I bled the brakes on the mav and the fluid is now clean..There is no air bubbles at the four corners... My peddle is still very spongy and I suspect that it is the master cyl... How can I bleed the M/C while still on the car ? also if there is anyone out there that has an idea of what might be the problem please let me know... thanks...
Hi Ken, they have a small kit consisting of a couple of plastic fittings (the same size as your brake line fittings) and two small clear hoses, you usually get them with a new M/C, you screw the plastic fittings into the M/C and run the small hoses into the reservoir and just lay the M/C lid on them to hold them in place, then gently push your brake pedal until all air is gone, if you bled the brakes until you got clean fluid and no air, that should have done it for the M/C also, if they are still spongy I would suggest bleeding the brakes again and see if that helps, if you disconnect the lines from the M/C you will have to do it ALL over again anyhow, I had to bleed my brakes twice to get them to work and feel right, I still had a lot of air in the rear lines.

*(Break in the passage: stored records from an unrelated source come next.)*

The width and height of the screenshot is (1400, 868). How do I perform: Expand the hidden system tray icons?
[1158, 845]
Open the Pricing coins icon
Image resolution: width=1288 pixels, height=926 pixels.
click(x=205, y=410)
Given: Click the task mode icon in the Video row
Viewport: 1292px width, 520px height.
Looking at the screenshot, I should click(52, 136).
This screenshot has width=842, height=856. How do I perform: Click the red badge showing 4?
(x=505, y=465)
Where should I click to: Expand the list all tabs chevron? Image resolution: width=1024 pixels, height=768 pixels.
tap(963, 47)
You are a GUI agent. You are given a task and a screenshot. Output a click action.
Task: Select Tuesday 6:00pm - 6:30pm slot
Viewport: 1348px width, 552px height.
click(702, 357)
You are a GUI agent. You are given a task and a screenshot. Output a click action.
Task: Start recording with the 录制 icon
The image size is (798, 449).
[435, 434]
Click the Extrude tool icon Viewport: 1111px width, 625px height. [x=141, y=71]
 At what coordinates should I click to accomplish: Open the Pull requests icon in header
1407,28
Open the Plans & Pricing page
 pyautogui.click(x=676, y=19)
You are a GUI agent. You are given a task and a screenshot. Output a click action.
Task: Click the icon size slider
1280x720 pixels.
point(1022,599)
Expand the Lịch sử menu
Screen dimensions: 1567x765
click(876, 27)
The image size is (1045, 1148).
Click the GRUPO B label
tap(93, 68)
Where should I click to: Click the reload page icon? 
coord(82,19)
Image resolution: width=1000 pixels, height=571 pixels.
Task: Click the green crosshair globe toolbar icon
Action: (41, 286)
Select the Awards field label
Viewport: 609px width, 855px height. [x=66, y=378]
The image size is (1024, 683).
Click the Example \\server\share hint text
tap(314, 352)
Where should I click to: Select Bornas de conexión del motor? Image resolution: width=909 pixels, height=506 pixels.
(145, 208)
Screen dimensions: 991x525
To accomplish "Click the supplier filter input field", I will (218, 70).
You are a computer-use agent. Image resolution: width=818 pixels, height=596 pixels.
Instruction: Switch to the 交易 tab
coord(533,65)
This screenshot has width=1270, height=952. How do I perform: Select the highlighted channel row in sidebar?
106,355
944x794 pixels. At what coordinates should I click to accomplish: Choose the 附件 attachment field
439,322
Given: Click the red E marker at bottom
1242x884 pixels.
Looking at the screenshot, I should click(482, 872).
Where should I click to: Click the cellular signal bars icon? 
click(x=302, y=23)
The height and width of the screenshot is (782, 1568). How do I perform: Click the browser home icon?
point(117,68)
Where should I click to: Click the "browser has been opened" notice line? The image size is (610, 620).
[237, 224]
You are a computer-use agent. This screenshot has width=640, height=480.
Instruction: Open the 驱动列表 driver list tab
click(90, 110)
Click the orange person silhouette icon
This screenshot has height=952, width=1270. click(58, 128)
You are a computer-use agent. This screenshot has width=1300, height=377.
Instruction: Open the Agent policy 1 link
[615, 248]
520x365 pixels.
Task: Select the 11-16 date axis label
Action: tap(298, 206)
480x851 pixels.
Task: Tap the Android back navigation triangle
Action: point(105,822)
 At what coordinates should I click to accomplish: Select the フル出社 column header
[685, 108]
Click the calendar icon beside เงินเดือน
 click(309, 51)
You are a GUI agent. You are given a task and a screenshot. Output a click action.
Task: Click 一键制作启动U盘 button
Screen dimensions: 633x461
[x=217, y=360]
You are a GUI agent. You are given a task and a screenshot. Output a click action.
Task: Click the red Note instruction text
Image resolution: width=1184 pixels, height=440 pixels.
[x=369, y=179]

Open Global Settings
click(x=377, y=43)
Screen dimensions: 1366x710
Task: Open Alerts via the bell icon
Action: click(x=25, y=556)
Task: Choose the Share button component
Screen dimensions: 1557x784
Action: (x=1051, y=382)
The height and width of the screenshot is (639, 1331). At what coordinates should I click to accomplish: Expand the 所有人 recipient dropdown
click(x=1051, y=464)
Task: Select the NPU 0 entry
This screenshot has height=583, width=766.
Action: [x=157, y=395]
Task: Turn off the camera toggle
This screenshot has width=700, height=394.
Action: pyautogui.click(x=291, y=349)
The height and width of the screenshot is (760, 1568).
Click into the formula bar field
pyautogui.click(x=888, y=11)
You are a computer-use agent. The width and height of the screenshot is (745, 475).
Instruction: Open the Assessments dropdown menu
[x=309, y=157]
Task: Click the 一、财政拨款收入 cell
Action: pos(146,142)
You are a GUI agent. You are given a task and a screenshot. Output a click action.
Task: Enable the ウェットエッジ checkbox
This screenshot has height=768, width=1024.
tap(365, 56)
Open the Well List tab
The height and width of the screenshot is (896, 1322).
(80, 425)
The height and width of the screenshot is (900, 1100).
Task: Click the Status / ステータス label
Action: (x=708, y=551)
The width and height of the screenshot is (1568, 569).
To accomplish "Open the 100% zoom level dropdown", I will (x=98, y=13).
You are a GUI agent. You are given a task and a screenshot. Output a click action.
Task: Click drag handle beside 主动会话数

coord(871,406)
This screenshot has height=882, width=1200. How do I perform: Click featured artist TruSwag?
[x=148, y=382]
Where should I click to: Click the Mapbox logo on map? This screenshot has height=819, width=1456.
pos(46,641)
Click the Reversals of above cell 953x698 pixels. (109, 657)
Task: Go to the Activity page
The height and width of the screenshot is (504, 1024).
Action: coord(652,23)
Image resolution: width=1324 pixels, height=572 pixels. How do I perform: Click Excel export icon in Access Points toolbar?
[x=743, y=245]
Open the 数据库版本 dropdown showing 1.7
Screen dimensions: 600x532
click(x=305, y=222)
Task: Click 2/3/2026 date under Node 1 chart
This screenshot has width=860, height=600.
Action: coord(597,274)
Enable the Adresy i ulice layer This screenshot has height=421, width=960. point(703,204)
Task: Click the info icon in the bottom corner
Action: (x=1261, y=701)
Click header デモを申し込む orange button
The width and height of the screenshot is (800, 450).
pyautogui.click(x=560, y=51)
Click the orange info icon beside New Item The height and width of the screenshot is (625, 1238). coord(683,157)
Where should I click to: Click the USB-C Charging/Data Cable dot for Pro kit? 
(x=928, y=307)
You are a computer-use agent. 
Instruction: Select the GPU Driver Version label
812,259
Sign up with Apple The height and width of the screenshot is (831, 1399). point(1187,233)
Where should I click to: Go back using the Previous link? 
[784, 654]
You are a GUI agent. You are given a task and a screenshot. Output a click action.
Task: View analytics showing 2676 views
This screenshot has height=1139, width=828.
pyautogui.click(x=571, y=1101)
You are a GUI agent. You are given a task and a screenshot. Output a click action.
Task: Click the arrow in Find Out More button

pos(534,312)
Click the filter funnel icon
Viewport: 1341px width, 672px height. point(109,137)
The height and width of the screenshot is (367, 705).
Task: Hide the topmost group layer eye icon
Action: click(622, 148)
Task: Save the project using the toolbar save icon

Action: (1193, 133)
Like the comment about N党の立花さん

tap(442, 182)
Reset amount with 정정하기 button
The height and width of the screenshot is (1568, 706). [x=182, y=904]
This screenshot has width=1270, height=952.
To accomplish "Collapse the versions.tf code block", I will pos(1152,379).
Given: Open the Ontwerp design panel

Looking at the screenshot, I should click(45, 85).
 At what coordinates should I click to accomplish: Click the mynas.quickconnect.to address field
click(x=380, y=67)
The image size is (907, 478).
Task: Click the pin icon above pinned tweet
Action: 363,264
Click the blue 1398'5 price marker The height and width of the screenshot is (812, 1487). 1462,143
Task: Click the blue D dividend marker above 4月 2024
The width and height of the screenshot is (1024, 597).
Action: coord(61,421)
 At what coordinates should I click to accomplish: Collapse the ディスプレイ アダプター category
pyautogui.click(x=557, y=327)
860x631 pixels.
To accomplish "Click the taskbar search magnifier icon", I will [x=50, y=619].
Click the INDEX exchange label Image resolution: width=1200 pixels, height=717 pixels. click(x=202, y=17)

You can bleed the mc just like the wheels. Just pump it up and loosen one fitting until the fluid escapes. Make sure the fluid stays full because you can lose it fast. Do each fitting 3-4 times and it should clear up if that's your problem. Be prepared to make a mess. It's hard to catch all the fluid coming out. I usually find an old towel or something to stuff under the mc unless I'm messing with a junker.
Make sure the brakes are adjusted correctly. Look at the brake lines to see if there is one of the rubber lines that is ballooning. There still may be some air in the lines. Normally a master cylinder will not cause spongy brakes unless it is letting air in the system through a bad seal. They normally either work or not. Do you have any peddle fade (when you hold constant pressure on the pedal does it fall slowly)?
I bled the M/C before I installed it, all the rubber lines are new... I adjusted the rear brake shoes before I started bleeding them, not sure if I ran them out enough just enough to have a close fit to the drums... dose the front disc have an adjustment ? I went around the car 4 times farthest to closest... Also it still has the drum/drum proportioning valve w/disc/drum m/c could that be the problem ?
Ok try this, jack up the rear and readjust the brakes until while spinning the tire, you can hear the shoes barely contact the drum, do this for both sides, see if it's any better after that, if not I still say bleed them again, I had bled mine so much the second time I knew there was no air left in the rear lines and all was good, the little lady had to have cortizone injections in her knee after we bled them she pumped them up so many times.
I'll do that after work... Thanks... I have an adjustable m/c rod so once I get a solid peddle, I can adjust the peddle hight with it...
air can get trapped in the weirdest places. i would bleed the system at each and every connection that you can open. start at the master cylinder and work your way through the system. start with the rear system first then do the front. have lots of brake fluid and some one with a strong leg to keep pushing the brake pedal. only light effort on the pedal and no rapid pumping it up. that will aerate the fluid and you will have to let it sit over night before it will be ready to bleed again. the better method is to get one of the pressure bleeders and dont pump it over 7 psi.
I have a motive pump up brake bleeder, $70 bucks from Jegs... I got mad when I couldn't get the plate to seal on top of the M/C, I think it would work better if I drilled and tapped a spare M/C lid... It's a nice tool otherwize...
i have that motive pump. i will put a 2x4 on top of the big black flat adaptor and use a c-clamp to seal it. that works really well.